Terminal Stem-loop Structure Research Articles

Poly (A) RNA in Bacillus subtilis: Identification of the polyadenylylation site of flagellin mRNA

Using improved procedures for the synthesis, amplification, and cloning of DNA complementary to bacterial poly(A) RNA, we succeeded in deducing the 3′-terminal sequence of polyadenylylated flagellin mRNA encoded by the Bacillus subtilis hag gene. The site of polyadenylylation was found to be just upstream of the terminal stem-loop structure corresponding to the putative rho-independent transcription terminator of the hag gene. This corresponds to the major polyadenylation site of Escherichia coli lipoprotein (lpp) mRNA [G.C. Gao and N. Sarkar (1992) Proc. Natl. Acad. Sci. USA 89, 7546–7550], suggesting that the primary transcript is processed by endonucleolytic cleavage prior to polyadenylylation in Gram-positive as well as in Gram-negative bacteria.

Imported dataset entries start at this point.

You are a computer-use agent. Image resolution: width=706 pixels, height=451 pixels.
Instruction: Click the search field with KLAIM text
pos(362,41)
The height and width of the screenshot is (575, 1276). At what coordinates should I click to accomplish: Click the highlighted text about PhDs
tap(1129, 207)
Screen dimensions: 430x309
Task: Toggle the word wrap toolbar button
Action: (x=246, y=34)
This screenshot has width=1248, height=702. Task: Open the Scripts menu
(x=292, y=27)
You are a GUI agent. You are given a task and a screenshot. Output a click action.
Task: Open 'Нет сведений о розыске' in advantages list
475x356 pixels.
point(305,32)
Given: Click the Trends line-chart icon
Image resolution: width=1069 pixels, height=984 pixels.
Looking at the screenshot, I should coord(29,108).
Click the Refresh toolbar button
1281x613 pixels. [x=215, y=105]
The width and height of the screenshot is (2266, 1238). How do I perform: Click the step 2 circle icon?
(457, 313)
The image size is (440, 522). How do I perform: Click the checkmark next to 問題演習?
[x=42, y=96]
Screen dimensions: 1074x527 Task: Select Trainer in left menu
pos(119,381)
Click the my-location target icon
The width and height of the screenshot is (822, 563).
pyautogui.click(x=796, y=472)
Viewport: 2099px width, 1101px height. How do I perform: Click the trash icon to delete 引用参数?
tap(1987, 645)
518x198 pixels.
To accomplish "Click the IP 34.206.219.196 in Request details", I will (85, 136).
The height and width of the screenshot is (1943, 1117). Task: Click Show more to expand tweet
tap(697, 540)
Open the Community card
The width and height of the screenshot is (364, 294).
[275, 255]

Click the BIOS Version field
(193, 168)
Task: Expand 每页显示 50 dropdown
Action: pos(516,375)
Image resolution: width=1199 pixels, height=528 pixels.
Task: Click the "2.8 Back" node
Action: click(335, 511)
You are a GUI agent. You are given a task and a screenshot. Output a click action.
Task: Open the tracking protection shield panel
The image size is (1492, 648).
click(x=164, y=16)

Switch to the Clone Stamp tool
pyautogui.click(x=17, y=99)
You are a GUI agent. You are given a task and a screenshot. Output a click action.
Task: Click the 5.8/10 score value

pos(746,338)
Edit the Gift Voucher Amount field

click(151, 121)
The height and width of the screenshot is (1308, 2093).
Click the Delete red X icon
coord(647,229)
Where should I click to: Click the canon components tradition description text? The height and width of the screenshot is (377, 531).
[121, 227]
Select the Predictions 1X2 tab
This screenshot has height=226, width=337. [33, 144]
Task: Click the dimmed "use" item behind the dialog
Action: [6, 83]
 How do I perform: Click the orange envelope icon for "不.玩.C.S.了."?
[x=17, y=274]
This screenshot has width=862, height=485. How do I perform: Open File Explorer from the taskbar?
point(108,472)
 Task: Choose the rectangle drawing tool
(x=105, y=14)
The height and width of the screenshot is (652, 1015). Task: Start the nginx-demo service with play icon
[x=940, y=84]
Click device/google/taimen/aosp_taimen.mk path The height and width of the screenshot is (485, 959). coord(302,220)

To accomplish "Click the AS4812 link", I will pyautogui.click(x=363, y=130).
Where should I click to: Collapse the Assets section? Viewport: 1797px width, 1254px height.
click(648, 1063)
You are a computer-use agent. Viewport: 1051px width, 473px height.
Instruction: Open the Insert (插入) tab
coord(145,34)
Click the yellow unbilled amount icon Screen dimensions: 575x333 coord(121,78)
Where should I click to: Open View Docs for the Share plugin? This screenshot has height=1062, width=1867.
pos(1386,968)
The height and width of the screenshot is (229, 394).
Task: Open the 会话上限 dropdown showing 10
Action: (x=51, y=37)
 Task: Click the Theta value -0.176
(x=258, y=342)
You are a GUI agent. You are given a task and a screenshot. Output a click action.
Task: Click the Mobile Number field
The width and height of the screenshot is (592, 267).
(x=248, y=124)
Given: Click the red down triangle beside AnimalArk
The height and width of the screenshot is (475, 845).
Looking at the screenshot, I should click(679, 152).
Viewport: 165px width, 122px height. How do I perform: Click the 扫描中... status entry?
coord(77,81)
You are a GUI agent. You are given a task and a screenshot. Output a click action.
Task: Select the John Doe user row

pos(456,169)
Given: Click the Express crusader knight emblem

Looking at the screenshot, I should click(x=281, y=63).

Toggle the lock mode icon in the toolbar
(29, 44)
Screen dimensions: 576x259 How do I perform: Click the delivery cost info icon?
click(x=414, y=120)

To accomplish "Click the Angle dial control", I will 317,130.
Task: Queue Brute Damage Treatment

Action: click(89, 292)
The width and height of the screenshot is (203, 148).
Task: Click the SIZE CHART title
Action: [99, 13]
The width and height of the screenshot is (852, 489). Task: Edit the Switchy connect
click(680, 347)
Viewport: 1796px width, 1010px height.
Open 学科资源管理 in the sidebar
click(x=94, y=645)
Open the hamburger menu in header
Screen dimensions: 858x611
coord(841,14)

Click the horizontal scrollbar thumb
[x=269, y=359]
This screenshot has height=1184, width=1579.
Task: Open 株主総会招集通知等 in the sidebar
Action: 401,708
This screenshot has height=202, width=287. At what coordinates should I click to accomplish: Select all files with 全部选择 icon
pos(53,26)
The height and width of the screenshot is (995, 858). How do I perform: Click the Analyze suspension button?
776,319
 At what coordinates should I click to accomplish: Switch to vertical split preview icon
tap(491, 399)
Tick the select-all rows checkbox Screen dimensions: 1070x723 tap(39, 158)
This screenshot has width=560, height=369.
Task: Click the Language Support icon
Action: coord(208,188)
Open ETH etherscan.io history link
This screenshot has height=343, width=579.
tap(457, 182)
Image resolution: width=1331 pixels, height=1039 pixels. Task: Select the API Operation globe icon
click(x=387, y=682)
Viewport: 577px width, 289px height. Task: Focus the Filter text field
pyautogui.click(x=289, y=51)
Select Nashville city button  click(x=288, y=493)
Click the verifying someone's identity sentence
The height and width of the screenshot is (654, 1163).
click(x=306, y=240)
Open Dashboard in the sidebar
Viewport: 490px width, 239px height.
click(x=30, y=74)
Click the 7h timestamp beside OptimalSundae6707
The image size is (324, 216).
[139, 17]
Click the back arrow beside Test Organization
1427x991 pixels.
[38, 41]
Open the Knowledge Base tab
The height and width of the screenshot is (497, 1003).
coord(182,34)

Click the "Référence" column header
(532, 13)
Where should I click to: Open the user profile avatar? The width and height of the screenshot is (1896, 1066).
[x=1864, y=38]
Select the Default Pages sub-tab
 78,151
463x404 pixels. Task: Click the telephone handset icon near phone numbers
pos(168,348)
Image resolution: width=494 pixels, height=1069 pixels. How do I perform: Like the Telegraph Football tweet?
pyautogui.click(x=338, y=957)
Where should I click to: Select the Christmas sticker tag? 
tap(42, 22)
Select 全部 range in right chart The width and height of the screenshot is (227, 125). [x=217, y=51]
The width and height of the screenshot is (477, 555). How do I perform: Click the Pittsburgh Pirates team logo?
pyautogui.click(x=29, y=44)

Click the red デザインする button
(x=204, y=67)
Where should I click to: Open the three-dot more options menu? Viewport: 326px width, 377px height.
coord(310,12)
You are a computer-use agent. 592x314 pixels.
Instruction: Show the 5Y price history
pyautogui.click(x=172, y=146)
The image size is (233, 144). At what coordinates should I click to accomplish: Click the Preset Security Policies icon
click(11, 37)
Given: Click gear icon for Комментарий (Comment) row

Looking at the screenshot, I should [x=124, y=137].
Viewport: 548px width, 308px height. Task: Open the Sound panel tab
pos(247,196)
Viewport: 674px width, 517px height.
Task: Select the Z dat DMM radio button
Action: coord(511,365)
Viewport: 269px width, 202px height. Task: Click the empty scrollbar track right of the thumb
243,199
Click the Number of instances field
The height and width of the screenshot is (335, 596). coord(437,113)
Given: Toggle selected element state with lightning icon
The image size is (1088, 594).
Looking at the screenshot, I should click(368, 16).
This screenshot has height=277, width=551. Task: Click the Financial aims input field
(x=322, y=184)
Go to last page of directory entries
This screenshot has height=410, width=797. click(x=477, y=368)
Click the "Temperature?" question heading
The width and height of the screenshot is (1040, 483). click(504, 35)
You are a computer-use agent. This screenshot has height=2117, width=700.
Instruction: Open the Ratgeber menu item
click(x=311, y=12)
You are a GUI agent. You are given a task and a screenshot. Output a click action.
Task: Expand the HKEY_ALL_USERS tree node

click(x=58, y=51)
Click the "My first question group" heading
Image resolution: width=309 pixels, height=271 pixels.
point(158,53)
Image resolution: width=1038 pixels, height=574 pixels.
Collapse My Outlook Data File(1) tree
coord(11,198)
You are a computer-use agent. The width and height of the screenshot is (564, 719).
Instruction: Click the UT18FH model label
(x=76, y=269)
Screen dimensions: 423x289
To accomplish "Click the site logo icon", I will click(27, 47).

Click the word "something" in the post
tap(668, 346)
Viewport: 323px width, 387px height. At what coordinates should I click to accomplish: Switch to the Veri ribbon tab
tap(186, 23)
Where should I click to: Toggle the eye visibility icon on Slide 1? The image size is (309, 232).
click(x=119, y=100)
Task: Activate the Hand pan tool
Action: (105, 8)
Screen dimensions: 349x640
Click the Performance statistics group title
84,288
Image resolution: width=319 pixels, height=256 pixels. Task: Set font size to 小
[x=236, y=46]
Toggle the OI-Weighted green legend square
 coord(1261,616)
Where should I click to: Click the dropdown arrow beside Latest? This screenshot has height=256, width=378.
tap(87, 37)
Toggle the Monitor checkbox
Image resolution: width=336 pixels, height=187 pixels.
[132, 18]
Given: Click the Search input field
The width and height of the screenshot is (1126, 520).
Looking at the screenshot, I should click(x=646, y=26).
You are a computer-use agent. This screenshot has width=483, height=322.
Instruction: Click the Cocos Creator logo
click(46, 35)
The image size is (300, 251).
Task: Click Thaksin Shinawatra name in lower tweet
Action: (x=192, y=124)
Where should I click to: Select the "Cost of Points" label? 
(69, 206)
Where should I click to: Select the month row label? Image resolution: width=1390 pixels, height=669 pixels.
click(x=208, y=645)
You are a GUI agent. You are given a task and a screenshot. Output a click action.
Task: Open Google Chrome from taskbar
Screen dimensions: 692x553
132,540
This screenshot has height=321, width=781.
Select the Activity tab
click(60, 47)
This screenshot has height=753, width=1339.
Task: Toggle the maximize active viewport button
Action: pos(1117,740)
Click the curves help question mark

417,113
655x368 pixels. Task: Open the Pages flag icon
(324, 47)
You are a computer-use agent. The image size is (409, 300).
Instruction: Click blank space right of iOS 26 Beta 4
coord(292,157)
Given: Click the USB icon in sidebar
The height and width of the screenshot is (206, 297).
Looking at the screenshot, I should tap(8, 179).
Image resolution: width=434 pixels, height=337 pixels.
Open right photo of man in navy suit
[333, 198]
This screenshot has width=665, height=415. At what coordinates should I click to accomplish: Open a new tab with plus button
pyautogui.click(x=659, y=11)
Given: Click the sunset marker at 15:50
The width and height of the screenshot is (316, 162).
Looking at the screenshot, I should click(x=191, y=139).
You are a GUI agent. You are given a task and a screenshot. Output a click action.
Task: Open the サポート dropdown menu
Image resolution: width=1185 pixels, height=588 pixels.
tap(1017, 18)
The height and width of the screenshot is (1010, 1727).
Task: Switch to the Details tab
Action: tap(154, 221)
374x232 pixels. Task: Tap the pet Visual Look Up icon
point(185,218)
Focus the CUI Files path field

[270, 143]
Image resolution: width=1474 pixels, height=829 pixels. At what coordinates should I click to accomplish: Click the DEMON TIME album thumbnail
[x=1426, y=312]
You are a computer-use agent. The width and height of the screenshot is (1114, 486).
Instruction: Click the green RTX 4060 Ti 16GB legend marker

Specific binding of host cell proteins to the 3'-terminal stem-loop structure of rubella virus negative-strand RNA

At the 5' end of the rubella virus genomic RNA, there are sequences that can form a potentially stable stem-loop (SL) structure. The complementary negative-strand equivalent of the 5'-end SL structure of positive-strand rubella virus RNA [5' (+) SL structure] is thought to serve as a promoter for the initiation of positive-strand synthesis. We screened the negative-strand equivalent of the 5' (+) SL structure (64 nucleotides) and the adjacent region of the negative-strand RNA for their ability to bind to host cell proteins. Specific binding to the 64-nucleotide-long potential SL structure of three cytosolic proteins with relative molecular masses of 97, 79, and 56 kDa was observed by UV-induced covalent cross-linking. There was a significant increase in the binding of the 97-kDa protein from cells upon infection with rubella virus. Altering the SL structure by deleting sequences in either one of the two potential loops abolished the binding interaction. The 56-kDa protein also appeared to bind specifically to an SL derived from the 3' end of positive-strand RNA. The 3'-terminal structure of rubella virus negative-strand RNA shared the same protein-binding activity with similar structures in alphaviruses, such as Sindbis virus and eastern equine encephalitis virus. A possible role for the host proteins in the replication of rubella virus and alphaviruses is discussed.

Studies of local stability in histone, U-snRNA and globin precursor mRNAs around transcription termination sites

Using an efficient algorithm we have carried out extensive studies of the local distributions of significant stem-loop structures around the 3′ termini of histone, U-snRNA and globin precursor mRNAs. We have analyzed statistically about 320 distribution curves from 47 species of histone, 16 species of U-snRNA and 22 globin sequences. Our results show that there are common and significant stem-loop structures near the 3′ ends of histone mRNAs of vertebrates and invertebrates. One of these structures encompasses both of the features known to be essential for 3′ processing: the palindrome and the CAAGAAAGA consensus sequence. Such stem-loop structures are not found in the 3′ termini of yeast and wheat histones, in globin precursor mRNAs or near the 3′ end of U-snRNA of vertebrates. These results are consistent with recent experimental data, in which the terminal stem-loop structure and the CAAGAAAGA spacer within the histone pre-mRNAs are required absolutely for RNA processing. For globin pre-mRNAs a common secondary structure appears to recur approx. 40 bases downstream from the conserved AAUAAA motif. This is also in agreement with experimental data which shows that the sequence downstream of the polyadenylation site is important for 3′ end formation. Our results are also compatible with the suggestion that the 3′ ends of histone and U-snRNA may be generated by related, but distinct, RNA processing mechanisms.

The terminal RNA stem-loop structure and 80 bp of spacer DNA are required for the formation of 3′ termini of sea urchin H2A mRNA

We have studied the exact sequence requirement for the formation of 3′ termini of the sea urchin H2A mRNA in frog oocyte injection experiments. Point mutations destroying the symmetry of the inverted DNA repeat in the mRNA trailer coding sequences prevent the generation of genuine 3′ termini. Mutants containing complementary base changes are pseudorevertants and allow the production of H2A mRNA with faithful 3′ termini at wild-type levels. Our transcription analyses show that it is primarily the sequence of the transcribed strand that decides whether or not true 3′ mRNA termini are produced. This is evidence that an RNA stem-loop structure, rather than a DNA cruciform, is essential for this process. Spacer sequences are absolutely required, because in their absence only H2A mRNA with spacer transcript extensions are found. Once the canonical CAAGAAAGA and flanking sequences are linked to the H2A gene, H2A messenger is synthesized at a suboptimal rate, which can be increased to wild-type levels by the addition of 80 bp of the spacer immediately adjacent to the H2A gene.